### Work to be completed
In every line from the one containing "Viewport: 1232px width, 976px" down through the end of the items, swap "How do I perform" for "How can I carry out" and leave everything else unchanged. Return only those lines, without the pictures.

### Information given
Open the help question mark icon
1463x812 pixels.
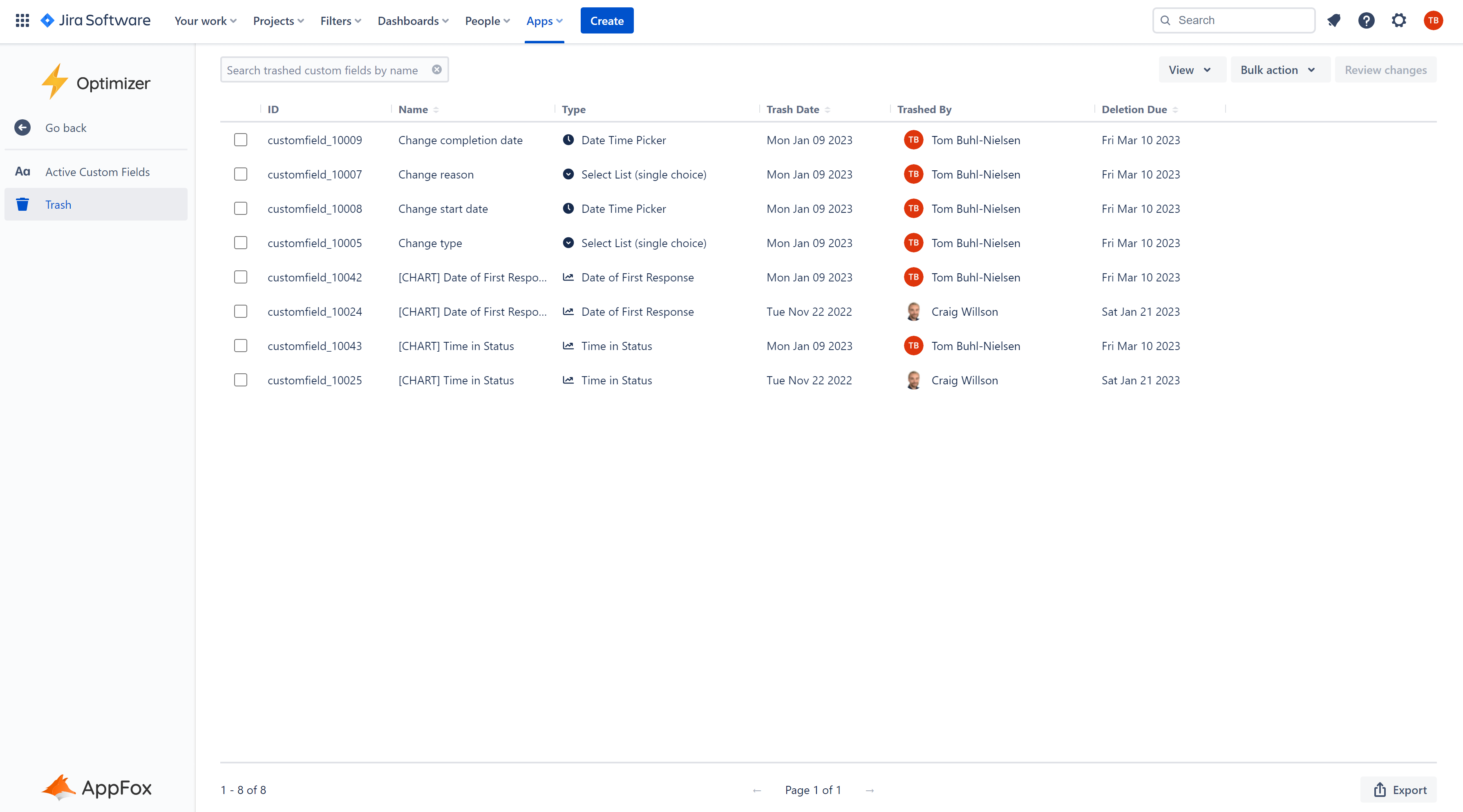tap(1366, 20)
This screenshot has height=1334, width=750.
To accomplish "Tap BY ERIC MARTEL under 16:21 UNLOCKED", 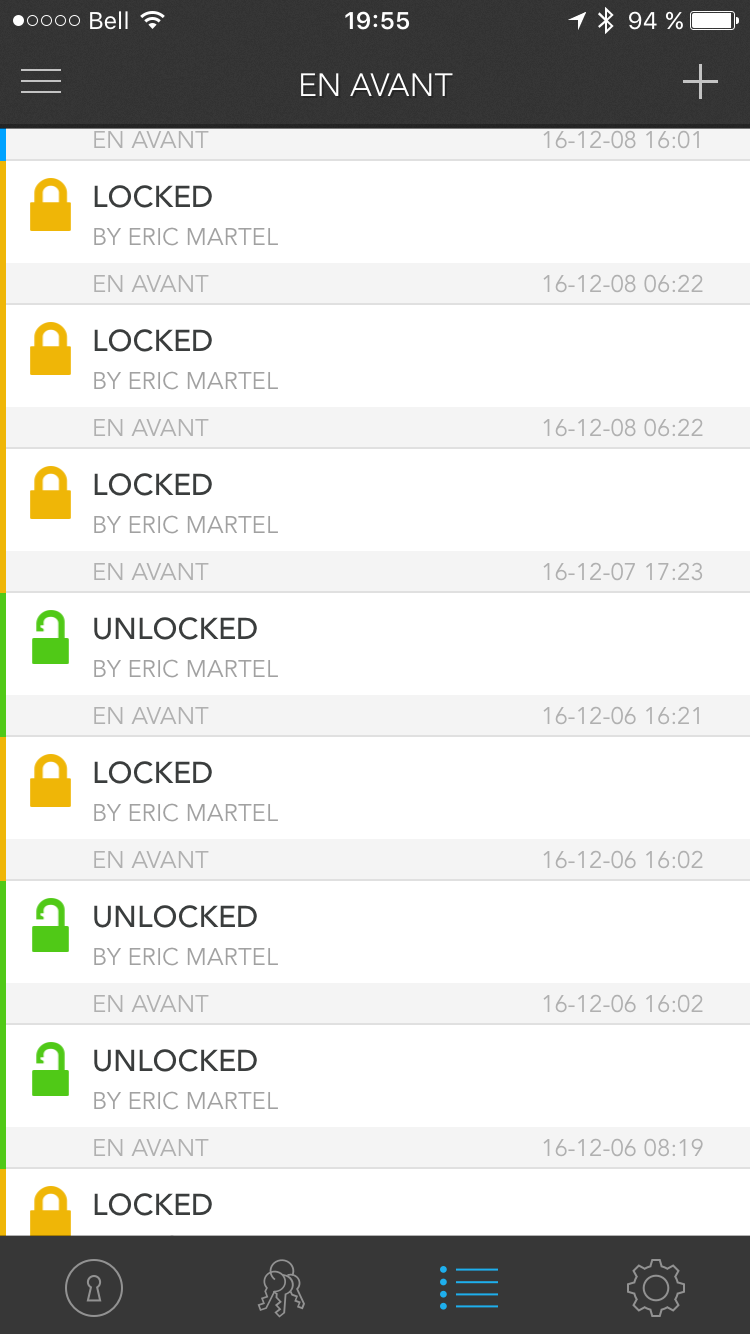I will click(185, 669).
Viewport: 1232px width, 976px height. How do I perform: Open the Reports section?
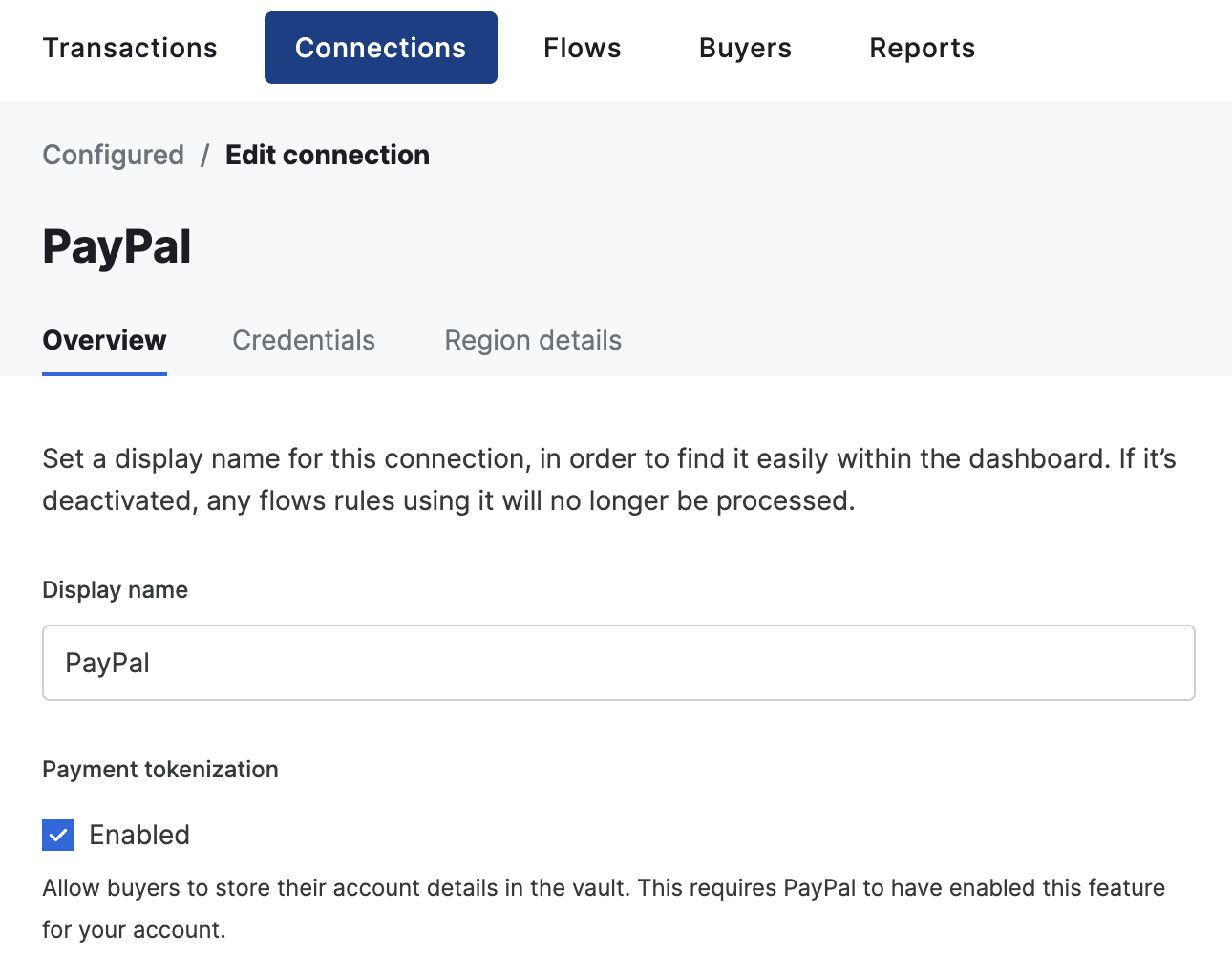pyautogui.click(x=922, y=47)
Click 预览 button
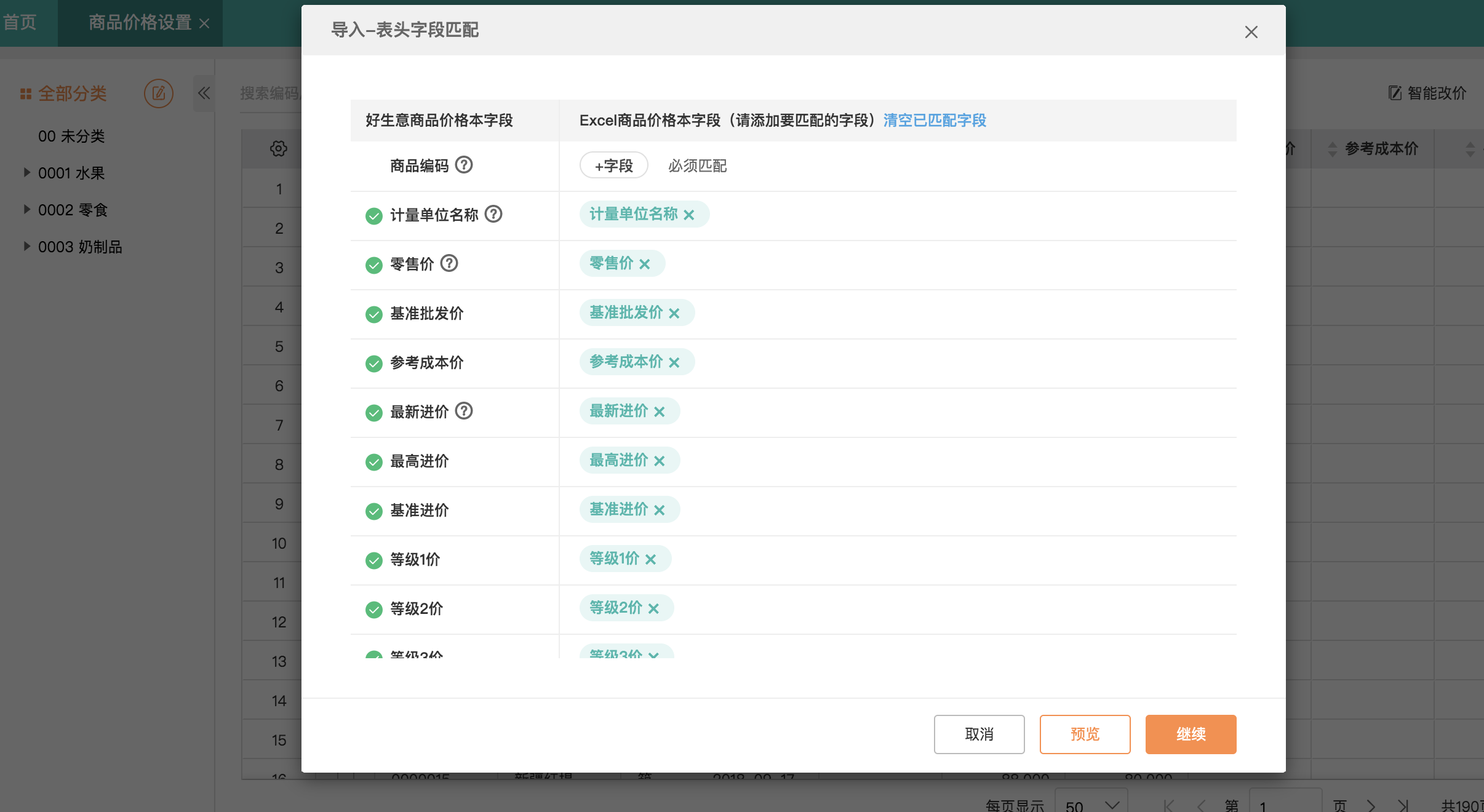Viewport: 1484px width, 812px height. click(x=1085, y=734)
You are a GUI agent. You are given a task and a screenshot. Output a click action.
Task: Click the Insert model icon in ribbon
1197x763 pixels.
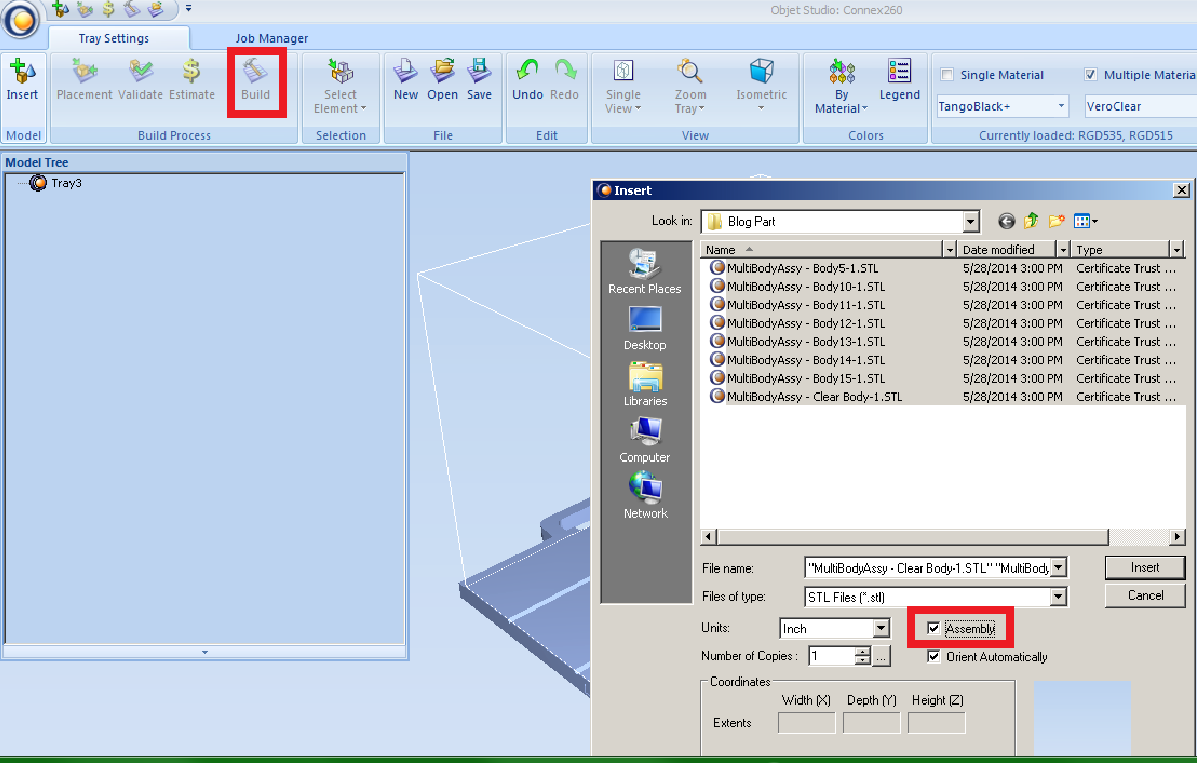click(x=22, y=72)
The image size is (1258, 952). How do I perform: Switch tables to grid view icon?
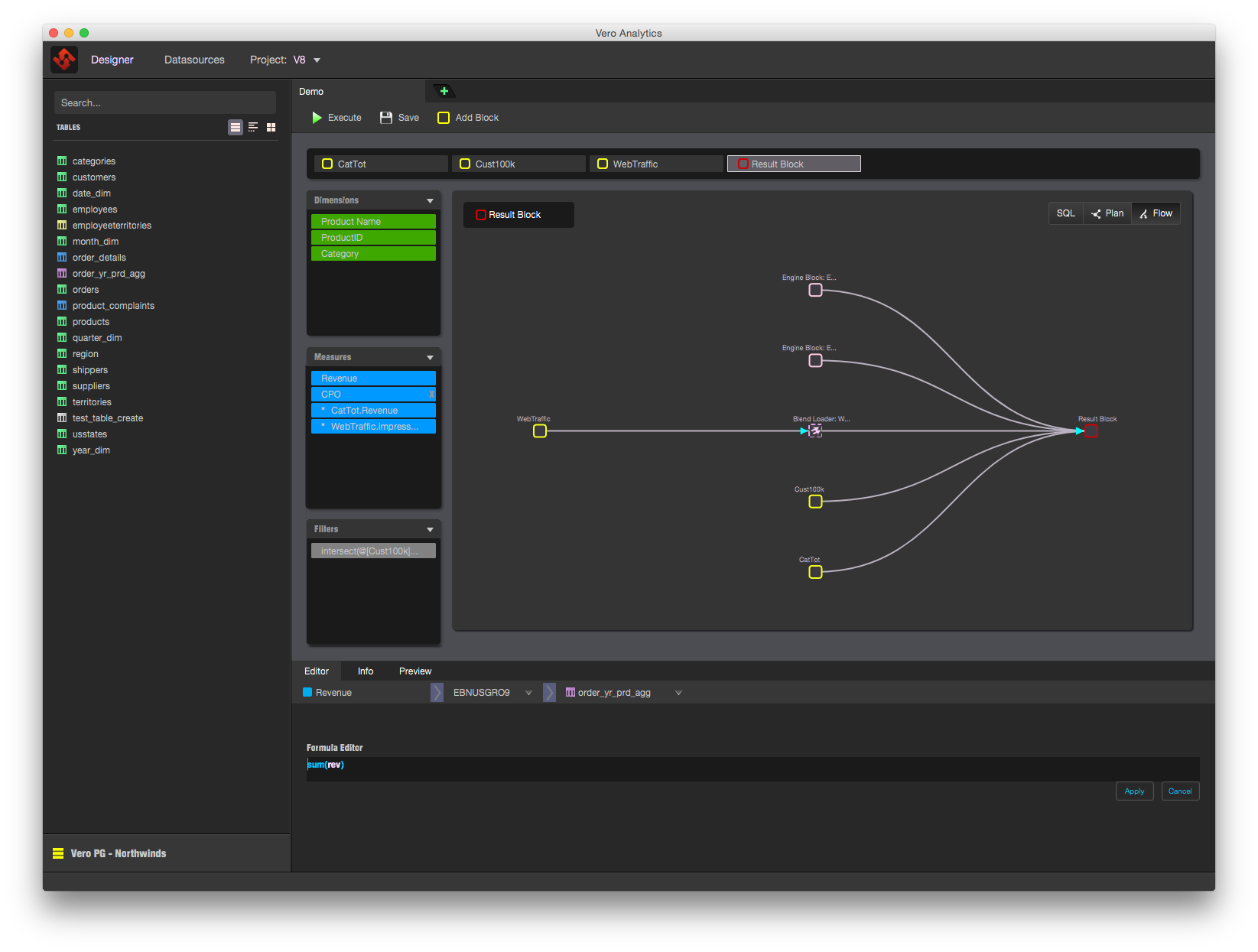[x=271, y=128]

### Problem solution
Viewport: 1232px width, 976px height. How can I carry out: Open the Reports section?
pyautogui.click(x=922, y=47)
Click 预览 button
Viewport: 1484px width, 812px height. click(x=1085, y=734)
You are a GUI agent. You are given a task and a screenshot. Output a click action.
Task: Click the Insert model icon in ribbon
1197x763 pixels.
click(x=22, y=72)
The image size is (1258, 952). How can I carry out: Switch tables to grid view icon?
[x=271, y=128]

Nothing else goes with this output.